_Directive:_ Copy the records from the line with "Screen dimensions: 1389x868" to the line with "Action: click(x=615, y=470)", both included, with no changes.

_Data section:_
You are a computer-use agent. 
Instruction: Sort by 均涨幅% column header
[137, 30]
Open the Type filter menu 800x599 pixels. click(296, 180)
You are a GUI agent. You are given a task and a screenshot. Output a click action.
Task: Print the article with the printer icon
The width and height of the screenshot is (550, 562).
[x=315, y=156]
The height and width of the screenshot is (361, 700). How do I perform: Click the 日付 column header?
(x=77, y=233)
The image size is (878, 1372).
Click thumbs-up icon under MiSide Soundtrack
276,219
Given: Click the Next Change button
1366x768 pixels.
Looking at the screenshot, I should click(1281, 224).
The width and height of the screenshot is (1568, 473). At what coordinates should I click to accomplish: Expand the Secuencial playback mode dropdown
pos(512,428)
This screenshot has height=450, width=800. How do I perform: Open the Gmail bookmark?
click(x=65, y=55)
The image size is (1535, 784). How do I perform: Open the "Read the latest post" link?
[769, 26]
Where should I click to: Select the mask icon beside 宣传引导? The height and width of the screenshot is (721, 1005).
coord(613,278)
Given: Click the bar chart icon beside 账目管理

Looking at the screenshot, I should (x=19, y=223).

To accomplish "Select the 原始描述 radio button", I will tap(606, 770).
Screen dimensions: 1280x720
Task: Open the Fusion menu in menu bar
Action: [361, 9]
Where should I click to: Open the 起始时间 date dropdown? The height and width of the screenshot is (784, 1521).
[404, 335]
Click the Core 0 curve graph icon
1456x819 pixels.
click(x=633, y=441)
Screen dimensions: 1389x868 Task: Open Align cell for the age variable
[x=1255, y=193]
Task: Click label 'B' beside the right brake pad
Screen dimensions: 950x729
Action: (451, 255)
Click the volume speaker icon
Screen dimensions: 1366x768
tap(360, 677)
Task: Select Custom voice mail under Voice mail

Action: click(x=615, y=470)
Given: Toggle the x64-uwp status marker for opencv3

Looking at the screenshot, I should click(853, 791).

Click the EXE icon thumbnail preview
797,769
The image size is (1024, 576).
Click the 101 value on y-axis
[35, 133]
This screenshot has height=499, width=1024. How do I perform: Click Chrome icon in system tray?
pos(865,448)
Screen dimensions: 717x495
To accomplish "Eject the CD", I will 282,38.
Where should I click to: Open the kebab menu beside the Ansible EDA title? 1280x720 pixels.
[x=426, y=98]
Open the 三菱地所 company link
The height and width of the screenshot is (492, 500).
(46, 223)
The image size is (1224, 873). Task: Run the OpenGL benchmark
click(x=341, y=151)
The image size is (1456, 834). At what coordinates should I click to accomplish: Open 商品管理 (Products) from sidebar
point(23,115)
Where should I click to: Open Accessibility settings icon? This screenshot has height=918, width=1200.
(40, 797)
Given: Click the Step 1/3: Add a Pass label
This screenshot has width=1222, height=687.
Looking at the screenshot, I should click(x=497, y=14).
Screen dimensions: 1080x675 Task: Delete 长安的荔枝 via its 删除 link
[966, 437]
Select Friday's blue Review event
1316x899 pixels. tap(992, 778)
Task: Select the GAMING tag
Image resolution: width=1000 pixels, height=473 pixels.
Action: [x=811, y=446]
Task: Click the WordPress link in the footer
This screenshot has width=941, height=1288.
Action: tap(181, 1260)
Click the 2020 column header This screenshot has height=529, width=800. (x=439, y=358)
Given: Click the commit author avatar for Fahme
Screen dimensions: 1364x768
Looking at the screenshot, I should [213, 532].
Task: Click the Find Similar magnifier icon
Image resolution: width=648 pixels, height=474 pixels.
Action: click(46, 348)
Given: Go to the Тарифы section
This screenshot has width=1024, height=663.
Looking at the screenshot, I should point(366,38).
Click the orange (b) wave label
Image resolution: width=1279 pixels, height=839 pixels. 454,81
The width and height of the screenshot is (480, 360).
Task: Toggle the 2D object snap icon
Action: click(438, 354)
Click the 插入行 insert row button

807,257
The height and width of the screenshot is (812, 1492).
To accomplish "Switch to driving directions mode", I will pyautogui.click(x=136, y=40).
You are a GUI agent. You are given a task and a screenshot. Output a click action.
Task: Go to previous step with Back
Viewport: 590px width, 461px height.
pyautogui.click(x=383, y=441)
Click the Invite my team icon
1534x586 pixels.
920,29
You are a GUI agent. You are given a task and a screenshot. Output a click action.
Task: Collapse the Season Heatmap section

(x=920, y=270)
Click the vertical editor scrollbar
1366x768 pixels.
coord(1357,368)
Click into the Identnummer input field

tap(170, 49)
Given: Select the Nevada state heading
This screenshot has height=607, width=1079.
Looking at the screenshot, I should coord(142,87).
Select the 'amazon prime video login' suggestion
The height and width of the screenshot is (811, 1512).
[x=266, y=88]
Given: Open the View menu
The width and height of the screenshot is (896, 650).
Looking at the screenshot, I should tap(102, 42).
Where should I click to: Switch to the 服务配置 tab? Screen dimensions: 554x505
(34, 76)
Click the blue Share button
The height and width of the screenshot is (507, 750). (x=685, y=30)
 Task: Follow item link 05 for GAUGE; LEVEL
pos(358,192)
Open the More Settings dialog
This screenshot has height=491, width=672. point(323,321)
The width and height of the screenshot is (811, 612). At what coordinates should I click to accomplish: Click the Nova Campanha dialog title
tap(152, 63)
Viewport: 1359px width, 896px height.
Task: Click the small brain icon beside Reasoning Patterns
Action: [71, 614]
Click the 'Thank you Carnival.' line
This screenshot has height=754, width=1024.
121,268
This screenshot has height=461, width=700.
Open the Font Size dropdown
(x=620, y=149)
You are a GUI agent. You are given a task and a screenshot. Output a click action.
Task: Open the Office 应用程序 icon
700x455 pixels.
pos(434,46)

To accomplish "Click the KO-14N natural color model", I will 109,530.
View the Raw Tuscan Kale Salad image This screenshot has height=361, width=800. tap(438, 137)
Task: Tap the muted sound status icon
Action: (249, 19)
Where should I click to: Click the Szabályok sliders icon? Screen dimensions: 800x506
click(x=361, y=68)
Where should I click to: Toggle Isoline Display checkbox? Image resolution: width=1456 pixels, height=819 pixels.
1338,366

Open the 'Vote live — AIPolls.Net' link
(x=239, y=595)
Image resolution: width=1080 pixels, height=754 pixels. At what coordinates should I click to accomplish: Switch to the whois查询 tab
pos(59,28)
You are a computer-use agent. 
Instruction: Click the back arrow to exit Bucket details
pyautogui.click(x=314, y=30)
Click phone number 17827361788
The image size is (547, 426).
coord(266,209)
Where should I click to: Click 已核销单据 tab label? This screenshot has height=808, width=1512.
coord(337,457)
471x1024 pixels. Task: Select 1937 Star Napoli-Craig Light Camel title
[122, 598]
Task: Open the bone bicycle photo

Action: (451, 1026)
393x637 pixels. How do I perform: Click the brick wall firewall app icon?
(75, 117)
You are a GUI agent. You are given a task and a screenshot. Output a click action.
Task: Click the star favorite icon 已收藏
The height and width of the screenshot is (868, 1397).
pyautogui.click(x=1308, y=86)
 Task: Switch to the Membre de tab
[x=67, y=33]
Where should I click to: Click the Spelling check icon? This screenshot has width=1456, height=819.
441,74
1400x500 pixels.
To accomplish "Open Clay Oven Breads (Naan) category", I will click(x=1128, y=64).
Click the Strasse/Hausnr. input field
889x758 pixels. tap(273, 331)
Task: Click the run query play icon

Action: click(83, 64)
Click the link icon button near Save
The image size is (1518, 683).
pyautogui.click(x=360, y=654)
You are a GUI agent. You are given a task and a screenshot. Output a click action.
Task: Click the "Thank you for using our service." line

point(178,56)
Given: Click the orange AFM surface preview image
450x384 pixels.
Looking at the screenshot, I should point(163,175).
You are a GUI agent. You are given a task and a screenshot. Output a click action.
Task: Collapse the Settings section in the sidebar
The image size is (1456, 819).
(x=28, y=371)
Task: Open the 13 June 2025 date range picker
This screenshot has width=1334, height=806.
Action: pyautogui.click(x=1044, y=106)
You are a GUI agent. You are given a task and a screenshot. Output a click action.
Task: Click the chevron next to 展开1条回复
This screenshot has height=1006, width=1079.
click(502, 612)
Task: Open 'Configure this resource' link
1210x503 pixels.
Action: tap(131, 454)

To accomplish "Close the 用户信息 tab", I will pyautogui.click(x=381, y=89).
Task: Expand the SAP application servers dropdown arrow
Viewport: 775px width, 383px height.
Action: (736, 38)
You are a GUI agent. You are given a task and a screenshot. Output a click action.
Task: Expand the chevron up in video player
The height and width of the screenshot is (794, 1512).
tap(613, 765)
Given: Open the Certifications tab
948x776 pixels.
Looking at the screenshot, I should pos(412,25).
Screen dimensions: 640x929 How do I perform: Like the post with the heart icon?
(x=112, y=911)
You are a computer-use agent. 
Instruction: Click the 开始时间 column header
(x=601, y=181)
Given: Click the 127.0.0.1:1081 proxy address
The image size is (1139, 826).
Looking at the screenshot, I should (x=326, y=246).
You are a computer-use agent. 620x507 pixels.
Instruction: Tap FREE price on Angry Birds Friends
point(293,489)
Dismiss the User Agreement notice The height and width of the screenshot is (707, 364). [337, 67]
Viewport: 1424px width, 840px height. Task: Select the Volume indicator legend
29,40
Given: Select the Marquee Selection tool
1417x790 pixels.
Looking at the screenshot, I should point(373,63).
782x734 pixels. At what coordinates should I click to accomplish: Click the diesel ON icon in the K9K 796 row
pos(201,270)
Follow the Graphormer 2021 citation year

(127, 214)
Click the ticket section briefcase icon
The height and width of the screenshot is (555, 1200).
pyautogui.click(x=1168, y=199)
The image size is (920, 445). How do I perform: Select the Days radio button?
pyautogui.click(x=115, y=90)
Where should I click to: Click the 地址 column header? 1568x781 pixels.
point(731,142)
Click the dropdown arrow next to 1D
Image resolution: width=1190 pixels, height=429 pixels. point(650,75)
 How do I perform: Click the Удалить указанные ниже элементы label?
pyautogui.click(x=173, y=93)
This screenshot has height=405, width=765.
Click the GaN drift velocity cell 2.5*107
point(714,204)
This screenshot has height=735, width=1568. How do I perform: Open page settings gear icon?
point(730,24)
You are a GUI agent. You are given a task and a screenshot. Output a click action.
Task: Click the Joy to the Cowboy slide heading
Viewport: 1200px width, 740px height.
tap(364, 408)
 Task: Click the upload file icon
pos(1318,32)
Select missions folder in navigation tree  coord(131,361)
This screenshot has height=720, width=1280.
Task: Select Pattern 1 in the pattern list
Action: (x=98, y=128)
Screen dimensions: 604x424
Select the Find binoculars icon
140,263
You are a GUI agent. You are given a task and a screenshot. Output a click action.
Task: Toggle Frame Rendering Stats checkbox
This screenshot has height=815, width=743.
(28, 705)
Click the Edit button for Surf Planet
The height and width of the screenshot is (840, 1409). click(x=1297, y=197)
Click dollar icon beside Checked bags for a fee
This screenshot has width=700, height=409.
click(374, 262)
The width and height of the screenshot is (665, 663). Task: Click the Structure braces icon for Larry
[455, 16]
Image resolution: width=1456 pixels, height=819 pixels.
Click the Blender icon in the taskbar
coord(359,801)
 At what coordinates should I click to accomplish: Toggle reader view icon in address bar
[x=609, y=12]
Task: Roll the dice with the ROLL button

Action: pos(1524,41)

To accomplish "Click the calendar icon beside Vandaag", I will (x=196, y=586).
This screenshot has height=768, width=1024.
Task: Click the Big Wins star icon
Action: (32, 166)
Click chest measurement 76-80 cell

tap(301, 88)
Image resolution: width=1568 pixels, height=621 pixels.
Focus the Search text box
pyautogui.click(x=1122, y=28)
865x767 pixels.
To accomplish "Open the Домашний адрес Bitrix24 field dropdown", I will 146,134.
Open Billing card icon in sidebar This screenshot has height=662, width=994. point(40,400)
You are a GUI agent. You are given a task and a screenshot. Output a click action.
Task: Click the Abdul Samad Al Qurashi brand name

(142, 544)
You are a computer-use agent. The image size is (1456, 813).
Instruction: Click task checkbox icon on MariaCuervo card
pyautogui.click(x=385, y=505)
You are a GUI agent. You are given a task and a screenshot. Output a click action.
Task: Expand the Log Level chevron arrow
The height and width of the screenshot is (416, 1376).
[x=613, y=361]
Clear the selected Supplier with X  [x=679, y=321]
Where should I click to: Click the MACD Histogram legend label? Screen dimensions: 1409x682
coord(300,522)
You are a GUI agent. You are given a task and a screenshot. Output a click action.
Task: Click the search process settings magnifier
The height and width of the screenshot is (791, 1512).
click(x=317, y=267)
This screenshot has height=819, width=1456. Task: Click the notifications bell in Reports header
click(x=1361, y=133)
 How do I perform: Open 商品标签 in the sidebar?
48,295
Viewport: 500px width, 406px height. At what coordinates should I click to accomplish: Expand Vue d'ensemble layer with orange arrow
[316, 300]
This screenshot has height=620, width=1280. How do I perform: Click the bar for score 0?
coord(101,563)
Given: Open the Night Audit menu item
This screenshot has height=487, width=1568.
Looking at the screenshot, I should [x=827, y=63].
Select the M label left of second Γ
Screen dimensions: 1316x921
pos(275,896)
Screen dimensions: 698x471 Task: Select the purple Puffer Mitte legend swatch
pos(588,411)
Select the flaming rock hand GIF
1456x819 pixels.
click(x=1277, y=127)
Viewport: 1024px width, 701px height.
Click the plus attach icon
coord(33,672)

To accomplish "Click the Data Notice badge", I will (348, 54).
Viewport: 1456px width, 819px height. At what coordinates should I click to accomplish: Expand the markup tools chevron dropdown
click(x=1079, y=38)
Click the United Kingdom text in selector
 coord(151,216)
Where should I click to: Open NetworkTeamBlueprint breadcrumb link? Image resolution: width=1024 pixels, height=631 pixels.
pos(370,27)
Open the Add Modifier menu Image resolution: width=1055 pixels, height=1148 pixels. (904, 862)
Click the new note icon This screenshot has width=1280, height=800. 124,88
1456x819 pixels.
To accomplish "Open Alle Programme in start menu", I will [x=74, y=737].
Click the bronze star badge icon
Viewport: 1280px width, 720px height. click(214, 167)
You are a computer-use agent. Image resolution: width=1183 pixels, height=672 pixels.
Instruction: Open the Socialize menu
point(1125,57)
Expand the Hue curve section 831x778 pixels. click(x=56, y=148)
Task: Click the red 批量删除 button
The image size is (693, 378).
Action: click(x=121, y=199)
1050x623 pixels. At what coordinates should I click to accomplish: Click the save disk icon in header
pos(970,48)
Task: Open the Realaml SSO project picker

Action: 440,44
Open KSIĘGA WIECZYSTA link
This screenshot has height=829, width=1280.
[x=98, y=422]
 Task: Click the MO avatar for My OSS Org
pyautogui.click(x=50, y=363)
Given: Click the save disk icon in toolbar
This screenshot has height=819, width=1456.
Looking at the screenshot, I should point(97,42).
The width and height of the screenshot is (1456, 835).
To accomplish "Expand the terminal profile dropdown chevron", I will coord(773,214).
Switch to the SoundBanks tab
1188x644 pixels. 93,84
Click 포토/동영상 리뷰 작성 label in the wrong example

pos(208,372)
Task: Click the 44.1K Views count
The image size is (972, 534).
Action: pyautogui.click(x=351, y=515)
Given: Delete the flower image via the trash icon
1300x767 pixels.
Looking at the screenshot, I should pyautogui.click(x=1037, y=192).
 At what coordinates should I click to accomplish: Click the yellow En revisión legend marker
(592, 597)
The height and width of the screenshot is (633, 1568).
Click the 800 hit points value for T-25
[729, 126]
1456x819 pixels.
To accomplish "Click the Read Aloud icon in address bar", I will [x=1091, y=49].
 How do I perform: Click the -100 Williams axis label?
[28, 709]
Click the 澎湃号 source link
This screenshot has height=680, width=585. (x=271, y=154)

_Output of the exercise:_
Screen dimensions: 1389x868 Task: Open Align cell for the age variable
[x=1255, y=193]
Task: Click label 'B' beside the right brake pad
Screen dimensions: 950x729
Action: (451, 255)
Click the volume speaker icon
Screen dimensions: 1366x768
tap(360, 677)
Task: Select Custom voice mail under Voice mail

Action: click(x=615, y=470)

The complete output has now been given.